Anyone can validly Baptize in an emergency. The Ordinary ministers pf Baptism outside of an emergency are a Piest and Bishop, a Deacon can also Baptize with the pastors permission.

If a child is Baptized in the hospital under emergency conditions validly, the Baptism is required to be recorded in the parish Baptism register ASAP. The Church then supplies the additional Rites of Baptism if the child recovers. The child is NOT re-Baptized.

Deacon Joseph,

Just to elaborate a little. If I am correct in thinking that you are a Catholic deacon, I would have thought a number of the things below would have been covered in your formation prior to ordination, and apologize for any redundancy. They may be interesting to others though.

As pointed out, baptism, validly conferred, is not repeatable. This is implicit in canon 864: Every person not yet baptized and only such a person is able to be baptized. The matter of conditional baptism is treated in canon 869, when doubt of fact or doubt of validity exists after diligent investigation.

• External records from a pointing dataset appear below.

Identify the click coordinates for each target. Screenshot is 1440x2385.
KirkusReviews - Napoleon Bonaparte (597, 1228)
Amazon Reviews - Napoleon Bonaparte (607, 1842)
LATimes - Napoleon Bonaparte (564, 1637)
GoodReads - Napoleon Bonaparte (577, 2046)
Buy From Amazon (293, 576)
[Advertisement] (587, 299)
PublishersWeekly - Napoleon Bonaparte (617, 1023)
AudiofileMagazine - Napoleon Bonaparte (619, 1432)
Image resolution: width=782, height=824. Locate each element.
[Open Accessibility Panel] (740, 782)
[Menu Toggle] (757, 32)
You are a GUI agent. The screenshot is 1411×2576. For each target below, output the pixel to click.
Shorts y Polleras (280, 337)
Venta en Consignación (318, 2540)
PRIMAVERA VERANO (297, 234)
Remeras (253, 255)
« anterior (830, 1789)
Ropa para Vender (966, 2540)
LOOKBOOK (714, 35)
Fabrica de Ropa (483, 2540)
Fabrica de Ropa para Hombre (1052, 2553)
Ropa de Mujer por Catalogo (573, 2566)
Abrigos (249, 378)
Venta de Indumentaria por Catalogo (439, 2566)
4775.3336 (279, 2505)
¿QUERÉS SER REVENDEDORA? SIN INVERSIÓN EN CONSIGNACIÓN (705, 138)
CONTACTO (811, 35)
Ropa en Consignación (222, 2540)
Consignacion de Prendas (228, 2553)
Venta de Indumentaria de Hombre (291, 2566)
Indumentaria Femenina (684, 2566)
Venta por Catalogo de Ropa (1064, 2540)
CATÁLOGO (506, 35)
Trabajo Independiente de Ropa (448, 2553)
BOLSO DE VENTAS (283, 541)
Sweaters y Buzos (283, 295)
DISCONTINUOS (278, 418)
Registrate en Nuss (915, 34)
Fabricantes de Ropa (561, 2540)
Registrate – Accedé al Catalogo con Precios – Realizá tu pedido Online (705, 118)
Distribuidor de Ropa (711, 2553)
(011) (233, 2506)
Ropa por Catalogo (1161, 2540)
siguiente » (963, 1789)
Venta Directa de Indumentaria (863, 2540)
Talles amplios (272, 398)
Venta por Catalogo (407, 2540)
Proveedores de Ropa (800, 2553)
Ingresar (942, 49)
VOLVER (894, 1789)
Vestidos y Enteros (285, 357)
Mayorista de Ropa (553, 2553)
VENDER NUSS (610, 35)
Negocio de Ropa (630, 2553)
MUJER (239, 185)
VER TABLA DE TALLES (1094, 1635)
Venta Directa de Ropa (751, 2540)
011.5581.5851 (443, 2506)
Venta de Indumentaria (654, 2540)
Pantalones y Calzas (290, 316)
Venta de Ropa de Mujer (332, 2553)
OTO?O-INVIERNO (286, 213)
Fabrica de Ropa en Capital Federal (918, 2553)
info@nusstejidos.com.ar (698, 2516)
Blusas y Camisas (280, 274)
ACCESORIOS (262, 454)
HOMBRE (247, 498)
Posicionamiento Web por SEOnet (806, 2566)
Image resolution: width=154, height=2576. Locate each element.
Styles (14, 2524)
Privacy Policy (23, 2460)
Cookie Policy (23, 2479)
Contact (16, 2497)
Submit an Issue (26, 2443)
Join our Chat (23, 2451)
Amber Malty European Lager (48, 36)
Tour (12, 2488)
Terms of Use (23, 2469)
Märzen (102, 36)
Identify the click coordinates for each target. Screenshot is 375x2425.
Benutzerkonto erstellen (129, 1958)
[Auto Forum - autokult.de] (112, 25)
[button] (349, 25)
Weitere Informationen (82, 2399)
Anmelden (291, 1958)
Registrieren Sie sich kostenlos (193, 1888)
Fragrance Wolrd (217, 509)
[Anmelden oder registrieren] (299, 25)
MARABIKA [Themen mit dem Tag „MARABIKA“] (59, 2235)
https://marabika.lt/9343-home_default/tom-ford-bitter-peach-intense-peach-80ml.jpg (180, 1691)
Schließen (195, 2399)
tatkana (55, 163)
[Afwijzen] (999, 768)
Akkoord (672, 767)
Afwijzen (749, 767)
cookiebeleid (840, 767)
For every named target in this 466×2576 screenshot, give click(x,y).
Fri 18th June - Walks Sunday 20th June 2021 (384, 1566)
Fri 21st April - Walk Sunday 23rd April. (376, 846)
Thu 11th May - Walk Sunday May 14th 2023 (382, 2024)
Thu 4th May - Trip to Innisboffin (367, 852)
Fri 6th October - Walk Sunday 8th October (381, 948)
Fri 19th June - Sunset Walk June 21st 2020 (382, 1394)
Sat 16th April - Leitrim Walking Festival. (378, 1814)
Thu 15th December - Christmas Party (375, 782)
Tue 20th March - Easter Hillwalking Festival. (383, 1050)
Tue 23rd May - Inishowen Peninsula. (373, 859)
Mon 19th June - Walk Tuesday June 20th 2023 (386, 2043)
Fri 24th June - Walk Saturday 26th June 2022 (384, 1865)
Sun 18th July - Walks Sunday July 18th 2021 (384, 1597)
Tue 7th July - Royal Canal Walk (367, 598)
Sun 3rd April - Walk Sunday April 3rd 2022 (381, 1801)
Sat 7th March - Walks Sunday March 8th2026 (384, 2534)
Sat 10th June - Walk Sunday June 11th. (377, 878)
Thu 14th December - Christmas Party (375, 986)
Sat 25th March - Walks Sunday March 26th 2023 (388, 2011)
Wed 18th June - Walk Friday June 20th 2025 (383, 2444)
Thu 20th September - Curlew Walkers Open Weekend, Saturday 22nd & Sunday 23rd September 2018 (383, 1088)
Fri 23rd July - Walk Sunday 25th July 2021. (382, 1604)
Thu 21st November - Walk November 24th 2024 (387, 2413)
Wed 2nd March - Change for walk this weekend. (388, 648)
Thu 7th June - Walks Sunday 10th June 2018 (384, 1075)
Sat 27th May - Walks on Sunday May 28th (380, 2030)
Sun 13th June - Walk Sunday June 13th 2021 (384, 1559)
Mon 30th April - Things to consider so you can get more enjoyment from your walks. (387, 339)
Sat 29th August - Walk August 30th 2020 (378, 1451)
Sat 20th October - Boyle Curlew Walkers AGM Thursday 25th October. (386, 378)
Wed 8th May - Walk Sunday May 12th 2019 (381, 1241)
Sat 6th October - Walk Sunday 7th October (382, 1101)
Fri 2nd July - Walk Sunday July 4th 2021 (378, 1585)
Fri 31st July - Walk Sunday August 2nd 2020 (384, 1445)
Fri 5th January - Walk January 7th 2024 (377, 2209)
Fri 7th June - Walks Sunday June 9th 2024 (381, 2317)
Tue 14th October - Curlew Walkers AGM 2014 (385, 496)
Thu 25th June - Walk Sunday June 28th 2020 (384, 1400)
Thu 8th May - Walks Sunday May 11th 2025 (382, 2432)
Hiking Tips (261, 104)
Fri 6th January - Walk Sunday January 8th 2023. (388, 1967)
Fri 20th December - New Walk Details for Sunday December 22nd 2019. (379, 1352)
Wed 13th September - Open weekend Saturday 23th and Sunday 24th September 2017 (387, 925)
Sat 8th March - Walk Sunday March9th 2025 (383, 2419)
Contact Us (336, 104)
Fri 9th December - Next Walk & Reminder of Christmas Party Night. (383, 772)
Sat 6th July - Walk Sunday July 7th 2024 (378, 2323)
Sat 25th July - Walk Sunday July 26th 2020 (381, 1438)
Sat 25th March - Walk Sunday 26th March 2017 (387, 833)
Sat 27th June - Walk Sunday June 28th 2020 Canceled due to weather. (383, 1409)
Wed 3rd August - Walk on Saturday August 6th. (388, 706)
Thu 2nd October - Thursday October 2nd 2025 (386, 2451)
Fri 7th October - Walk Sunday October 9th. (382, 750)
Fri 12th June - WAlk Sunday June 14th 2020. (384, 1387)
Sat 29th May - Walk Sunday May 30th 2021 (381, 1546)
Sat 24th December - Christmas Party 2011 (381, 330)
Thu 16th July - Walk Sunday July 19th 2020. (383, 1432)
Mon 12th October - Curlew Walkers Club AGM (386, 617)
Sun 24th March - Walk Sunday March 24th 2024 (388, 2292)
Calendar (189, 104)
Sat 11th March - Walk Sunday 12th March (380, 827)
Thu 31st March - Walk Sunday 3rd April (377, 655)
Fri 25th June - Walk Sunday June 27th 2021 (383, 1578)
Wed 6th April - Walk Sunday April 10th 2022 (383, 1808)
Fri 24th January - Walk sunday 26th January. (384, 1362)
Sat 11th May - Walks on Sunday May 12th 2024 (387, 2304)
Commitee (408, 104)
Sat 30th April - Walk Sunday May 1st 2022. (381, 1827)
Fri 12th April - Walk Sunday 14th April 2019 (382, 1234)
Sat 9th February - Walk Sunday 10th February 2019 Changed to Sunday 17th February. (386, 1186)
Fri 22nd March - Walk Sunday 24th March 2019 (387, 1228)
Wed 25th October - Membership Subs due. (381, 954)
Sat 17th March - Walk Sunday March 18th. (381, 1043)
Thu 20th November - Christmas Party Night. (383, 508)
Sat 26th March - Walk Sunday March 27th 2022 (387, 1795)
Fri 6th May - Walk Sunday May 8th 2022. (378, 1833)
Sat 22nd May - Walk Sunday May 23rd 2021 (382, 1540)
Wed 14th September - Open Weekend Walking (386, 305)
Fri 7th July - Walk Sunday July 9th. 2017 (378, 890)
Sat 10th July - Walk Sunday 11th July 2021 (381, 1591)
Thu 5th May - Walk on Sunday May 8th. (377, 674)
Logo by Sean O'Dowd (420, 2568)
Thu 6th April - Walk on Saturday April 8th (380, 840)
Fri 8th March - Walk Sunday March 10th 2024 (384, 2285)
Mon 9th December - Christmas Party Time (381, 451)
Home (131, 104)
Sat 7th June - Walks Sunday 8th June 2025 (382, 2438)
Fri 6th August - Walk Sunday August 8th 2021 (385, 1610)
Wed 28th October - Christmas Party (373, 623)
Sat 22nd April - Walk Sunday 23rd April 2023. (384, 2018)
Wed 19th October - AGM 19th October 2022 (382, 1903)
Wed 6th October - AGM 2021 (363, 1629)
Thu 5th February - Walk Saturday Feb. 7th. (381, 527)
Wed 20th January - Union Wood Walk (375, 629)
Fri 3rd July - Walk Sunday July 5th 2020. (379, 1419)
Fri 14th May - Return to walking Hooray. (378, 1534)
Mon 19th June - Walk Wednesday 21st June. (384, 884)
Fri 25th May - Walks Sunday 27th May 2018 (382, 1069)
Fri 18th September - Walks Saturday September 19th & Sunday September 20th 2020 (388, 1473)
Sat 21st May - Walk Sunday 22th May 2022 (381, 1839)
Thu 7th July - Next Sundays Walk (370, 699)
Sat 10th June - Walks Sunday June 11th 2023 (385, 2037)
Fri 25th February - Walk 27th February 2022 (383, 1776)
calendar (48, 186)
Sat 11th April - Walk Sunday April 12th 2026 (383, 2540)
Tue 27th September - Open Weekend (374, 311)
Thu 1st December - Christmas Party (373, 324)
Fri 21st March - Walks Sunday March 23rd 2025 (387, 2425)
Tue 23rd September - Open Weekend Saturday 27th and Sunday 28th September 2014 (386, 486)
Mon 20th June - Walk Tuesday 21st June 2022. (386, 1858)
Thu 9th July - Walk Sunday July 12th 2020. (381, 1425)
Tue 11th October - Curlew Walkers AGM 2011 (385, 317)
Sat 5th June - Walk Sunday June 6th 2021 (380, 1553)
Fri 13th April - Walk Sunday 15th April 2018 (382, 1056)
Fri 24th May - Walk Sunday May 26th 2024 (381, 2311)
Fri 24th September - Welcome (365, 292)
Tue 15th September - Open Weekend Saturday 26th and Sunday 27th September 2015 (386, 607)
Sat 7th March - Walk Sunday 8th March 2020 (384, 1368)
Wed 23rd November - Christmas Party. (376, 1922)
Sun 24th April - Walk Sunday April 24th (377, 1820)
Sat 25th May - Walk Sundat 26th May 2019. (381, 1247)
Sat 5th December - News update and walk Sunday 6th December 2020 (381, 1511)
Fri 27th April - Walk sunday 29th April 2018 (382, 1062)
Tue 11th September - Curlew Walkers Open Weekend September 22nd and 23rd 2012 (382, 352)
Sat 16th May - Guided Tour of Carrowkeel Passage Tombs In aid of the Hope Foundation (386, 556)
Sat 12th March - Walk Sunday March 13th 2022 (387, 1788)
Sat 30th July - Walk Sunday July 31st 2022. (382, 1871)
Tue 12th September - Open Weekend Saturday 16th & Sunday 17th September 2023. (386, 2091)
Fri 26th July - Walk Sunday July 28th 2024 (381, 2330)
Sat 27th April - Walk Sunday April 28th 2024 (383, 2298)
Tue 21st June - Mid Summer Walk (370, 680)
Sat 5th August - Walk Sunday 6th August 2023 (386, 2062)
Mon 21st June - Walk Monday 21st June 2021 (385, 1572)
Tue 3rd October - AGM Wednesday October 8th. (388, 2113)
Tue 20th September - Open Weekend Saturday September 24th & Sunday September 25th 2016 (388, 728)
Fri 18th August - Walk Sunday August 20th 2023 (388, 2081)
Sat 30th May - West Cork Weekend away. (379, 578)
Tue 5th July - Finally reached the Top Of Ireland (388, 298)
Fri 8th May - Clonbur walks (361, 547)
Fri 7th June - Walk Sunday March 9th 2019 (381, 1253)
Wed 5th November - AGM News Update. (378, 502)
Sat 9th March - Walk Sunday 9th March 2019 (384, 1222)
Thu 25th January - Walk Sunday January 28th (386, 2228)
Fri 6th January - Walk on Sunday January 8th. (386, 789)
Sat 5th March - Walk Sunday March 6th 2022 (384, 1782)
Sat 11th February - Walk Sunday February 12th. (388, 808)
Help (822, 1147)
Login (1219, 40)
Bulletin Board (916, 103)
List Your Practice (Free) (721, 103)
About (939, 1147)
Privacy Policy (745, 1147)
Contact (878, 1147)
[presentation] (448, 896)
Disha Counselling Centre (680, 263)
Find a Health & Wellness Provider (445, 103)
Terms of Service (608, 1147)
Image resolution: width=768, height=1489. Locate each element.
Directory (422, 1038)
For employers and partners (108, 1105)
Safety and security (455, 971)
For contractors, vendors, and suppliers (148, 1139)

A deacon is also an ordinary minister of baptism. Canon 861 §1 states that the ordinary minister of baptism is a bishop, presbyter or deacon, with due regard for the prescription of can. 530, n. 1.

Canon 530 says that baptism is especially entrusted to the pastor but does not say it is reserved to him. Anyone else baptizing in a parish, apart from danger of death, whether deacon or priest, must have the consent of the pastor to lawfully baptize. At least a tacit consent is needed. Also see canon 862.

When if an infant is baptized in danger of death according to the shorter rite by an** ordinary minister **and then recovers, the Rite of Bringing a Baptized Child to the Church is used. This text is found in the Rite of Baptism for Children. A liturgy of the word, the explanatory rites (e.g., anointing with chrism, white garment, candle, etc.) and various blessings are involved. The text can be consulted for details.

It may also be suitably adapted for use when, for some reason, the infant was not baptized by a Catholic minister of canon 861, but rather by a minister of a non Catholic Church or ecclesial community, or some generic Christian baptism, or a Catholic layperson, or for that matter, by anyone with right intention, proper form and proper matter. (The list of reasons given in the Rite of Bringing for its use also include a period of persecution or of disagreement between the parents that prevented but the list is not exhaustive. To me, they suggest situations in which baptism was conferred by someone other than a Catholic minister.)

In this Rite, the parents are asked " What do you ask of God’s Church, now that your child has been baptized?" They respond “We ask that the whole community will know that he (she) has been received into the Church.”

While baptism is administered by someone other than the **ordinary minister **has spiritual and theological effects, an additional step is needed to receive this infant into the Church.

The infant is not capable of placing any intention to become Catholic. Instead, its parents have to place this intention. However, intention alone is insufficient, we also need someone official to accept that intention for it to have legal effect.

This may be done by an oral declaration by the parents of their intention to have the infant as a Catholic, and its acceptance by the pastor or his delegate would be signified by recording the fact in the baptismal registry.

The Rite of Bringing, as above, would seem to accomplish reception in such a case. It provides such a declaration of intention and the subsequent action of the celebrant would be seen as an act of reception.